[Stored items]
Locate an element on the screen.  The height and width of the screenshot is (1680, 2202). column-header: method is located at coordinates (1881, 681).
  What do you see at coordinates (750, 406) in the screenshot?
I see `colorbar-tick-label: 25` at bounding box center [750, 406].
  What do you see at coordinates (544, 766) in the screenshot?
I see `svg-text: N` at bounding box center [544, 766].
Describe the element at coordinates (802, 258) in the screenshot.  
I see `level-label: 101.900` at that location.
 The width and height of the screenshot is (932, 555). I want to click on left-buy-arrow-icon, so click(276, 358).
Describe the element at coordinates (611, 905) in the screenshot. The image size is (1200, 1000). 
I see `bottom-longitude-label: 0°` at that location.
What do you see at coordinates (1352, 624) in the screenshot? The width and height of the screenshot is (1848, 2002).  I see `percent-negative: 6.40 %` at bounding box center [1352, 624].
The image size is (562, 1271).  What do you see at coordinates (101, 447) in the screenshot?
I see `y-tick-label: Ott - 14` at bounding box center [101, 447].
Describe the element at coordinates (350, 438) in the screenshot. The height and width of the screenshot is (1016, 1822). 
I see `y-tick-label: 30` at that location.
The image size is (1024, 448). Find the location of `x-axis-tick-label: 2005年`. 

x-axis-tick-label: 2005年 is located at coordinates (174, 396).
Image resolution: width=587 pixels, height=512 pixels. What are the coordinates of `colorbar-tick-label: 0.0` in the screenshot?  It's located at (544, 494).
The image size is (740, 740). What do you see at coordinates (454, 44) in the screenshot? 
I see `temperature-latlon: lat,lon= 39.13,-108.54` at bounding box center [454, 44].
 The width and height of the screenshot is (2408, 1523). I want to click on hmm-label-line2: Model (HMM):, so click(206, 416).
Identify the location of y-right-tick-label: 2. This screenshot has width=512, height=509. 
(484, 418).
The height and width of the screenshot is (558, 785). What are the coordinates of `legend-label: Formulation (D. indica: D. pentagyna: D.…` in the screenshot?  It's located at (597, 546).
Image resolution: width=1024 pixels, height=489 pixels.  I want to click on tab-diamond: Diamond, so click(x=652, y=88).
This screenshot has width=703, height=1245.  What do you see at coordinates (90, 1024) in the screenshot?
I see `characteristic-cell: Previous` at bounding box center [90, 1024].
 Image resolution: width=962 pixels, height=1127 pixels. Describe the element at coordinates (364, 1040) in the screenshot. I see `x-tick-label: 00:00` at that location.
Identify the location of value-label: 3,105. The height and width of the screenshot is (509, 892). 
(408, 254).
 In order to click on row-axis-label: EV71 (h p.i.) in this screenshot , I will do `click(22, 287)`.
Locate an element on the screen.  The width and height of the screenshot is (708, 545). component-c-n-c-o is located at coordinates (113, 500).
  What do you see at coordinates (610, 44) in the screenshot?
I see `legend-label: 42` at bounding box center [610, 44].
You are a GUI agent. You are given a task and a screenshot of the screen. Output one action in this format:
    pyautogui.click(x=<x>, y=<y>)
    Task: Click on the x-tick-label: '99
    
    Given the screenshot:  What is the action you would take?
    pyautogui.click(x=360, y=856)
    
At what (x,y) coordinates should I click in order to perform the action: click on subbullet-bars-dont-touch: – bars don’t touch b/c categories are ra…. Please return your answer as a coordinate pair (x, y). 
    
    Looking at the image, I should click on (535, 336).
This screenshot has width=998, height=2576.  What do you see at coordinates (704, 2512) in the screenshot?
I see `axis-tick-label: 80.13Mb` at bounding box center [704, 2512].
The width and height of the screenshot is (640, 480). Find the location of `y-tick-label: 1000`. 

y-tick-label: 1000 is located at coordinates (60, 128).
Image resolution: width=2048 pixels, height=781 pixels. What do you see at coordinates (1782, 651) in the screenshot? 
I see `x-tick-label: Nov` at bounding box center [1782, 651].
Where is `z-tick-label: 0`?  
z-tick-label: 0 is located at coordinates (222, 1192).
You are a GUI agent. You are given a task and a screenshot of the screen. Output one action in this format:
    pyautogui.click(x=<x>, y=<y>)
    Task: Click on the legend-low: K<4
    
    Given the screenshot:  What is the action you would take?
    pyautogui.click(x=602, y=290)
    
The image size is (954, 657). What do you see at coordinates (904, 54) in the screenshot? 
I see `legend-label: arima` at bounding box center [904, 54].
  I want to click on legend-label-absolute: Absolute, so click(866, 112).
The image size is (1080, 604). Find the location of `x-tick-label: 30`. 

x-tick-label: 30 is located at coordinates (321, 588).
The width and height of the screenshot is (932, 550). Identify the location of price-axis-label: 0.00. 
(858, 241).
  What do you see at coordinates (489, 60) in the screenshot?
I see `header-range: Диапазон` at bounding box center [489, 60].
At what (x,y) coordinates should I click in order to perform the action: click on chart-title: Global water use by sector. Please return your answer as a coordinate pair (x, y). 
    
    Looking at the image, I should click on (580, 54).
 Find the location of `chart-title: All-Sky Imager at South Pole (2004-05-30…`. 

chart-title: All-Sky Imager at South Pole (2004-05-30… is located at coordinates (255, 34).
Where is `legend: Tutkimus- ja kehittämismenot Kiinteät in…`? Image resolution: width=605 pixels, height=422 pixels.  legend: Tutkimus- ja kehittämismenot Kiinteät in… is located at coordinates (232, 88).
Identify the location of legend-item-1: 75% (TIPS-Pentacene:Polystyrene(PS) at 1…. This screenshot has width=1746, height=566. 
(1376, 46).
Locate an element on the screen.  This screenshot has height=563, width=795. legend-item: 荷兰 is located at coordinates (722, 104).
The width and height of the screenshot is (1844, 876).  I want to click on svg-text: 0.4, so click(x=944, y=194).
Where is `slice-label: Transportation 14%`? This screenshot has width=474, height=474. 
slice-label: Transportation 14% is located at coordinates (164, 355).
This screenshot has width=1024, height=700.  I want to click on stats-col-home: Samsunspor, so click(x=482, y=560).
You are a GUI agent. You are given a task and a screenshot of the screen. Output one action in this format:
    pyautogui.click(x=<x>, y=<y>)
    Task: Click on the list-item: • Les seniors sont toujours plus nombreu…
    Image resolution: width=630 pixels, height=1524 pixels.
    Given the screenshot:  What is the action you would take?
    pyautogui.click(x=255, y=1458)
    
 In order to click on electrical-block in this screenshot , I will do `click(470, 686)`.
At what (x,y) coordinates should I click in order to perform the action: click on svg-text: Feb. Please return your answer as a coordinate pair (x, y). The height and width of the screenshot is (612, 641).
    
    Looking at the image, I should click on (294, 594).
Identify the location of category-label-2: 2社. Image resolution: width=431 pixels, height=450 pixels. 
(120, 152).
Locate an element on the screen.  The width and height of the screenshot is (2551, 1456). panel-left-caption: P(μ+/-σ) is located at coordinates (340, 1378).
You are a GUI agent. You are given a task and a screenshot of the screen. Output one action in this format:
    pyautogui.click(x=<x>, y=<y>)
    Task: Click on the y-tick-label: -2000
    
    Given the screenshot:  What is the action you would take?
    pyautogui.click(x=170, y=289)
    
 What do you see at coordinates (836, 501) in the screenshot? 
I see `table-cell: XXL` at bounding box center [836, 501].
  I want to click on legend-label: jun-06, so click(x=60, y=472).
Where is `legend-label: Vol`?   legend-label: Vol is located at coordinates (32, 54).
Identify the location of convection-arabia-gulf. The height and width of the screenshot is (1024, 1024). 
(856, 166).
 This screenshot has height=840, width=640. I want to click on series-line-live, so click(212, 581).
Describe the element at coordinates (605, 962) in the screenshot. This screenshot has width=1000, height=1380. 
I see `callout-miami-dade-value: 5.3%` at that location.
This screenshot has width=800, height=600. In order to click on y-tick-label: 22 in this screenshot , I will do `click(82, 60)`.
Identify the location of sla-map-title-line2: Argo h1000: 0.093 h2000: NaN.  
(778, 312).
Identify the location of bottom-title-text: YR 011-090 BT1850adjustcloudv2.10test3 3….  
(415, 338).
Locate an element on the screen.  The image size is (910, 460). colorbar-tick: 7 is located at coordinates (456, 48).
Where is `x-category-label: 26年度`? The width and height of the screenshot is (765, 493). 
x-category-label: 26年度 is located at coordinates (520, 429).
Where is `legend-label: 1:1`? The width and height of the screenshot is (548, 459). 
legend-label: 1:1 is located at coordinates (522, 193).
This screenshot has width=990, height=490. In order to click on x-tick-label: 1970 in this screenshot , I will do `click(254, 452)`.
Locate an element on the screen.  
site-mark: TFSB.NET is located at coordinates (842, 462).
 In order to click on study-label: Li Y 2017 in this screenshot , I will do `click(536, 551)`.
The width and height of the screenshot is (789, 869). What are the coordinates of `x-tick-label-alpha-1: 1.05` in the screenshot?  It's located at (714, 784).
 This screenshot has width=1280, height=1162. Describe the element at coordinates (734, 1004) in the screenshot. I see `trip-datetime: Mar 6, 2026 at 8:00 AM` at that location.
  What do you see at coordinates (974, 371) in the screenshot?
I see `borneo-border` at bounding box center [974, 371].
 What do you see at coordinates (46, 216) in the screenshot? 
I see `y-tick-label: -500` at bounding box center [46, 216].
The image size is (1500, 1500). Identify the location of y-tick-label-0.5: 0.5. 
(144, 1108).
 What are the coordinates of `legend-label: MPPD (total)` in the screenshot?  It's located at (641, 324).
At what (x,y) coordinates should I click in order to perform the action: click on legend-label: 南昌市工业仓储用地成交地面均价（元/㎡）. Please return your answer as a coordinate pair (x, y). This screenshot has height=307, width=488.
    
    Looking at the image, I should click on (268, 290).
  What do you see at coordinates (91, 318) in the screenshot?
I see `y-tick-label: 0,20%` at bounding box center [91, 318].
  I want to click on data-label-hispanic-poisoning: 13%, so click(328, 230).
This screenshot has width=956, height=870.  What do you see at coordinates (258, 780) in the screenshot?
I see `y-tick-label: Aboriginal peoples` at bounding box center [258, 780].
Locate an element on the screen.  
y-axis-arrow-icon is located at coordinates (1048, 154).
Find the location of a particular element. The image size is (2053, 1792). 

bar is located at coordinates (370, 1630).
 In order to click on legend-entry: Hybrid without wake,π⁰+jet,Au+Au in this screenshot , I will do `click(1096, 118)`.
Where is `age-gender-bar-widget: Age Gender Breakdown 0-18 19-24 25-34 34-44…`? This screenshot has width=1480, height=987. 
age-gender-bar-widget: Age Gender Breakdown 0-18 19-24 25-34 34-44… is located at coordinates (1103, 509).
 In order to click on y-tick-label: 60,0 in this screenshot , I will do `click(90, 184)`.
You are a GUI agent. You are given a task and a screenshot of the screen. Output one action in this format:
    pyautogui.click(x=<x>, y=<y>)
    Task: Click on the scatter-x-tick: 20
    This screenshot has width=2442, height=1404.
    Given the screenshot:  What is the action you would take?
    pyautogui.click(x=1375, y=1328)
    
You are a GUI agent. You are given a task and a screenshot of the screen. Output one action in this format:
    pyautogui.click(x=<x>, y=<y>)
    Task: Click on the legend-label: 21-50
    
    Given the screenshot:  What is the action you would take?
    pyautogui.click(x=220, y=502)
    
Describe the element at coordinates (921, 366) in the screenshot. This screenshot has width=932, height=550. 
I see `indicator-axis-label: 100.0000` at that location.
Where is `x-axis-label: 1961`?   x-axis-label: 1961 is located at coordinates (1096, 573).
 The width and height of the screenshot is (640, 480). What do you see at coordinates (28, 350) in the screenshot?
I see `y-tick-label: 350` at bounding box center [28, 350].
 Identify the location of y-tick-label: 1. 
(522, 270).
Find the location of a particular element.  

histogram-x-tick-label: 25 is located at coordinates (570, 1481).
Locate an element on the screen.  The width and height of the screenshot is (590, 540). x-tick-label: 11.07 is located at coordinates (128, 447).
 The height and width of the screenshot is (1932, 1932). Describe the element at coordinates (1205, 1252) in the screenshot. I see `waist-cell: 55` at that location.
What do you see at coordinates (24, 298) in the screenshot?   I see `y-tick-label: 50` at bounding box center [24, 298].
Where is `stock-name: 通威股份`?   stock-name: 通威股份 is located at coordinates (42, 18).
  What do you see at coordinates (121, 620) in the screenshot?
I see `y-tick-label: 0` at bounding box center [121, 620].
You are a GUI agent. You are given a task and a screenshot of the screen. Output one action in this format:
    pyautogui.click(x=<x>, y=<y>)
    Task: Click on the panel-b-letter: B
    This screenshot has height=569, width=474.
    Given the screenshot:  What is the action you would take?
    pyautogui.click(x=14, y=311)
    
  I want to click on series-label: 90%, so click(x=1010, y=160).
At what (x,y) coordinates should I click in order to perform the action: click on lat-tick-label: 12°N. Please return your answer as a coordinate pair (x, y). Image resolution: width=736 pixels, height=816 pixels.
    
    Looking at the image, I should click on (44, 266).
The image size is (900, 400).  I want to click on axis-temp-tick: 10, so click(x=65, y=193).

Exercise brief — Count the lines in the items above that contain the string "pair", and reply with the number alone.

Answer to the exercise — 5